A team at Columbia and Vanderbilt has now built a method to do exactly that. Writing in Nature Biotechnology, Yiming Huang and colleagues describe exfoliome sequencing, which they call Foli-seq. It captures the messenger RNA from exfoliated host cells that came from both the upper and lower gastrointestinal tract. The pitch is simple. You already produce the sample. The question is whether you can pull a reliable biological signal out of it.

Turning a discarded signal into data

The core problem is degradation and cross-contamination. RNA from dying, shed cells does not survive a trip through the gut in pristine shape. The authors found that a subset of these transcripts, which they call feRNAs, are stable enough to measure and that they reflect intestinal and immune activity. To get clean numbers, Foli-seq selectively amplifies targeted transcripts rather than trying to read everything at once. The team reports that this gives robust, sensitive and quantitative measurements, which matters because a diagnostic that only works some of the time is not much of a diagnostic.

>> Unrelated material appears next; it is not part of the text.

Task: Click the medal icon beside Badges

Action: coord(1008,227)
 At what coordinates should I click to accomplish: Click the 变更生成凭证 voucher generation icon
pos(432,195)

What makes the approach interesting is that it does two jobs from one sample. The same stool can be profiled for both the exfoliome and the microbiome. When the researchers did that together, they mapped a dense network of interactions between host cells and gut microbes. That combination is hard to get any other way without putting a scope or a needle into someone.

Watching inflammation rise and fall

Most of the mechanistic work was done in mice with induced colitis. Here the method showed its value as a time-lapse rather than a snapshot. Across the course of disease, feRNA tracked the sequence of events in the gut wall: epithelial damage, the immune response that followed, and then the slow return toward normal as the tissue recovered. The patterns differed depending on the type of inflammation, which suggests the readout carries information about mechanism, not just a generic "something is wrong" flag.

That temporal angle is the part worth sitting with. Inflammatory gut disease flares and settles, and clinicians often have to guess where a patient sits on that curve. A noninvasive test that can be repeated as often as you can collect a sample could, in principle, follow the arc instead of catching single frames.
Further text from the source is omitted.